» **Exercise**: Search the entries below for the word "back" and copy every line where it appears.

━━━━━━━━━━

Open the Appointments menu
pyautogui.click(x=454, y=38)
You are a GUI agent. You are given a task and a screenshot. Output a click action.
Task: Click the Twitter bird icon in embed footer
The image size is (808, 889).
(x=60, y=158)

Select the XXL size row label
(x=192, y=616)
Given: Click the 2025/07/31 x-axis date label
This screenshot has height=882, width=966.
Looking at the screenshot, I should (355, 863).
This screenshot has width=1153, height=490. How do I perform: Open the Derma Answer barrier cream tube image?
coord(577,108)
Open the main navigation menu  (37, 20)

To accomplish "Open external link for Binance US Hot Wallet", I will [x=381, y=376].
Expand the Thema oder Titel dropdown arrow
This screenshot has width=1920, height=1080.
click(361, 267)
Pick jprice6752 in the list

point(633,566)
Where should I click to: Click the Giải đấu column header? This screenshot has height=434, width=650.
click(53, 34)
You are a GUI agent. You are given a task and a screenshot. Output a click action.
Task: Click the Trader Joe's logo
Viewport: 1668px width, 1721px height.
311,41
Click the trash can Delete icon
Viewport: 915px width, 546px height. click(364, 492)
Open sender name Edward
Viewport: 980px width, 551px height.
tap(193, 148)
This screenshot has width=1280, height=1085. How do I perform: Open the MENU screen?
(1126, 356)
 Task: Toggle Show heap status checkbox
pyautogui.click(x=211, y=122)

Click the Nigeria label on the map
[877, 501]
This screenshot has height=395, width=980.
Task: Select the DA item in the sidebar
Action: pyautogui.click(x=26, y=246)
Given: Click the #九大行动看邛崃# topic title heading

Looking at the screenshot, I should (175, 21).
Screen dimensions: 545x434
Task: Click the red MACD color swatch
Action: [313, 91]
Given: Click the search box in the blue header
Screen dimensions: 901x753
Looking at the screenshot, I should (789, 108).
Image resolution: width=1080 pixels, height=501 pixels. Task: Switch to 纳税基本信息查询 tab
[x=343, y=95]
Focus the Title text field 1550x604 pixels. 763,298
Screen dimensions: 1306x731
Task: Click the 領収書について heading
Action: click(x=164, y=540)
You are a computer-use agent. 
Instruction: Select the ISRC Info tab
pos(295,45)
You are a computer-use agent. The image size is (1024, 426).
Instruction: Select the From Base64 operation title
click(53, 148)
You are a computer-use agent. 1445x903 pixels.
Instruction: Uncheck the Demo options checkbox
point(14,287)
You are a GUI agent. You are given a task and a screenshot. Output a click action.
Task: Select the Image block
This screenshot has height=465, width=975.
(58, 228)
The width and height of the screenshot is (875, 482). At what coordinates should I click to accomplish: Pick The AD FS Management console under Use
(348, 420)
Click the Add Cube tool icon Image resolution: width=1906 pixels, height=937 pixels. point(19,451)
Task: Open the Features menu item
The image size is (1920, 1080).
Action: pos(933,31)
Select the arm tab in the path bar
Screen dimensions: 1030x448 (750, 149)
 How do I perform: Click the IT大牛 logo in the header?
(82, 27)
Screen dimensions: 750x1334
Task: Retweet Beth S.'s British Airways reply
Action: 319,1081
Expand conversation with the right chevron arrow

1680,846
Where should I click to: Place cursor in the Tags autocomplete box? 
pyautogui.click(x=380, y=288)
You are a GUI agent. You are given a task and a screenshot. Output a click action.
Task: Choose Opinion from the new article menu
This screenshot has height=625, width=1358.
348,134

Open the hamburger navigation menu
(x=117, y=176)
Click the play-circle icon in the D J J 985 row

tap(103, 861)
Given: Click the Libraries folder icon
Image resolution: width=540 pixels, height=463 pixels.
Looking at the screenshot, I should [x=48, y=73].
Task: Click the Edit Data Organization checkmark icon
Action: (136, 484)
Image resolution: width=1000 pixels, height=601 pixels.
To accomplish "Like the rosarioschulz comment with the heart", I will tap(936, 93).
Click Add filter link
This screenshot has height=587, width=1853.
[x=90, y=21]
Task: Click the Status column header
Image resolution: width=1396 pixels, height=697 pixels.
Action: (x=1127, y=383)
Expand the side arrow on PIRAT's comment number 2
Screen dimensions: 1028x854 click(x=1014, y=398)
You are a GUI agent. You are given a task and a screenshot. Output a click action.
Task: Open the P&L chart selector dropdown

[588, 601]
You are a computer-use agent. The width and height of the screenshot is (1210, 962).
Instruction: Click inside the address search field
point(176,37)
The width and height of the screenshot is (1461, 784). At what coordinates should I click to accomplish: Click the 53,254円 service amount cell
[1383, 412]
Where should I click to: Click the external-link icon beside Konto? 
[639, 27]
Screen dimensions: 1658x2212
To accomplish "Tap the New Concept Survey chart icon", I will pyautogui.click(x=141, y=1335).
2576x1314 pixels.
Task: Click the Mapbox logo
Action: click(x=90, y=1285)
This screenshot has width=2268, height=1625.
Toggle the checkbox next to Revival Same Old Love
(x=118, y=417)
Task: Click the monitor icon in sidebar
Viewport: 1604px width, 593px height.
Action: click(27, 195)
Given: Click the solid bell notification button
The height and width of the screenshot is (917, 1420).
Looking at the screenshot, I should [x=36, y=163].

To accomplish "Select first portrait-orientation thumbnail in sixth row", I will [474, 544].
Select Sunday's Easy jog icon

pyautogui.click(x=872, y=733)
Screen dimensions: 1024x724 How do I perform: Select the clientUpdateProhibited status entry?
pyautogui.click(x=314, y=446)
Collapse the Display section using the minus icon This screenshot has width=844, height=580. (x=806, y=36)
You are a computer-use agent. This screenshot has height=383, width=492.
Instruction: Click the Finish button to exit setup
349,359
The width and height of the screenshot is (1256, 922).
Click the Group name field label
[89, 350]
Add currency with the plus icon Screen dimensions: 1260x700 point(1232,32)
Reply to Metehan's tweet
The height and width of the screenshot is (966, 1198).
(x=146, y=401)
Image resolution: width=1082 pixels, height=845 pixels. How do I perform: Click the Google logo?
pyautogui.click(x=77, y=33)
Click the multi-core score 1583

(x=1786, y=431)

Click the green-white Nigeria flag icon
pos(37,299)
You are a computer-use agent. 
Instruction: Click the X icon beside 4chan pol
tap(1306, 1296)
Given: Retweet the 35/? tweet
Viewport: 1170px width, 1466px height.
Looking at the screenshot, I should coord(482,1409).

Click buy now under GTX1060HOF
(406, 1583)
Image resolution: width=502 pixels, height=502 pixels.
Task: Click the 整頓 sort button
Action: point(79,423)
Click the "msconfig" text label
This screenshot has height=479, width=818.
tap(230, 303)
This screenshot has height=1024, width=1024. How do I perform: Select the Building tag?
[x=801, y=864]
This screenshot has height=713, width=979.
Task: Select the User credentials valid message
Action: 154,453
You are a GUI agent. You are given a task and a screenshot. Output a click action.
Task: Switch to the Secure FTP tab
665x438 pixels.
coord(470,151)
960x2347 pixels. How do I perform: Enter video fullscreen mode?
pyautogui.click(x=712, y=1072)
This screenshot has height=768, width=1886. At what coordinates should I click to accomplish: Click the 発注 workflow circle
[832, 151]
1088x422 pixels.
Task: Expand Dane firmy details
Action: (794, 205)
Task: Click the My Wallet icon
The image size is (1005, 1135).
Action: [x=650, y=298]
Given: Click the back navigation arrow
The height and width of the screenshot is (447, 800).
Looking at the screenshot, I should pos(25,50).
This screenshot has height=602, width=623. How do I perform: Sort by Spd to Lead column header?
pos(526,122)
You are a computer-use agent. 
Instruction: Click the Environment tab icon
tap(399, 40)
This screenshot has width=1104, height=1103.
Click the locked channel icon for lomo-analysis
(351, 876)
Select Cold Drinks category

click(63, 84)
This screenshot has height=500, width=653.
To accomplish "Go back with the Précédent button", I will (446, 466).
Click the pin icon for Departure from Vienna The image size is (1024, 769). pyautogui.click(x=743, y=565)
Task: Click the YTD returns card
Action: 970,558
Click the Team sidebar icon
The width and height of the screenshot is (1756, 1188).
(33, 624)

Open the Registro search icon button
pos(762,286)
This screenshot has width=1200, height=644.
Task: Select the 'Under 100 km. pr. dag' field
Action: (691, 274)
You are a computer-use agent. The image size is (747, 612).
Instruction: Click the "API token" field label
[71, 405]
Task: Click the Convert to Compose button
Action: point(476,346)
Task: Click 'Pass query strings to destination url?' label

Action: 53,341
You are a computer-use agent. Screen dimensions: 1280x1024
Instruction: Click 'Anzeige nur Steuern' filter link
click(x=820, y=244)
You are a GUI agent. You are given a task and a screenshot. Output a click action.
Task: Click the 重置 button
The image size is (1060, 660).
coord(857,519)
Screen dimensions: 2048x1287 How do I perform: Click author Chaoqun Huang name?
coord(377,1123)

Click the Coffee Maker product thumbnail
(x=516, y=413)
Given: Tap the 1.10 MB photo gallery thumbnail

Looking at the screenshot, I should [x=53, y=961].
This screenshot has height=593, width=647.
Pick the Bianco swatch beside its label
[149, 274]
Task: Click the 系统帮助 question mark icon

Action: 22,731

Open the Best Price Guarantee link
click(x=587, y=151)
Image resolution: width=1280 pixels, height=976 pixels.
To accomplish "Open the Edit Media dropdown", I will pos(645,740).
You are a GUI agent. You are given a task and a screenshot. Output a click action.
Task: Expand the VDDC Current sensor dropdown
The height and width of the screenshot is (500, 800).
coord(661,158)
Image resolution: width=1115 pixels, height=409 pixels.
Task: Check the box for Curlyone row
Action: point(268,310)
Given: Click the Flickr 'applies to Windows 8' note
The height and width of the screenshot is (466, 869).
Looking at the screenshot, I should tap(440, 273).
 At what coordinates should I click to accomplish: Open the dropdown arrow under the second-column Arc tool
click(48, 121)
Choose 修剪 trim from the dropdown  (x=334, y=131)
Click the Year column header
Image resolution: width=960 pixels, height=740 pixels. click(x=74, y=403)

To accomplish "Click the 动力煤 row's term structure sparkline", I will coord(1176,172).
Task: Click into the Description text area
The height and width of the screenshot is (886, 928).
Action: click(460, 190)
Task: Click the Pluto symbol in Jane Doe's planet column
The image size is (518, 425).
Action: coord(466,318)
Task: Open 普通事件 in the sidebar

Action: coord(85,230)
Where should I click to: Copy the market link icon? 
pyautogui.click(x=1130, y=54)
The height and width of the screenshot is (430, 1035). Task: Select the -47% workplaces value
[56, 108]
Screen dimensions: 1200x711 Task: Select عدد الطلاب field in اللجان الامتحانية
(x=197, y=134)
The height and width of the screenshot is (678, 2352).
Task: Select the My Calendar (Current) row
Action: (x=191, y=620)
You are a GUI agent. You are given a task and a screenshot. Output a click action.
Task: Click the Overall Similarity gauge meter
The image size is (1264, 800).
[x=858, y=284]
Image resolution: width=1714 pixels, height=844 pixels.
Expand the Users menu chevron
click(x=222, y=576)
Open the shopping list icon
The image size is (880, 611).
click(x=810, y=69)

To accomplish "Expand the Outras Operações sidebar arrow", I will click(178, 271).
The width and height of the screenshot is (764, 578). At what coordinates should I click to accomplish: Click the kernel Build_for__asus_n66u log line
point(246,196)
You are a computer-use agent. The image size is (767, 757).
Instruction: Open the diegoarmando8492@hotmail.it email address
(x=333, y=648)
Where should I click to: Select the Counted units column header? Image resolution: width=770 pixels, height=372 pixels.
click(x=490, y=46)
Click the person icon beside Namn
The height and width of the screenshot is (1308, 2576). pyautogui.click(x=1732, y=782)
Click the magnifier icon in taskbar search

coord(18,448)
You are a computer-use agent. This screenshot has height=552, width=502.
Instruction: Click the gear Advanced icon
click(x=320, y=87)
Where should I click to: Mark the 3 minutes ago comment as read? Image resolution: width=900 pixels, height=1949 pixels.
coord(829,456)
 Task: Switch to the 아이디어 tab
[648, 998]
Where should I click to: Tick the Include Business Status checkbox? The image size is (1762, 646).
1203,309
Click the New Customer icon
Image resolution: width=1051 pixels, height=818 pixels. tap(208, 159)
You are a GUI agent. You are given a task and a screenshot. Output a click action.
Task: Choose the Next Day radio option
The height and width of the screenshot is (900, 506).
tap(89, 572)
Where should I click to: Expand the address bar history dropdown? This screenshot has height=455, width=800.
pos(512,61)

━━━━━━━━━━

» **Problem solution**:
Given: Click the back navigation arrow
To accomplish "Go back with the Précédent button", I will (446, 466).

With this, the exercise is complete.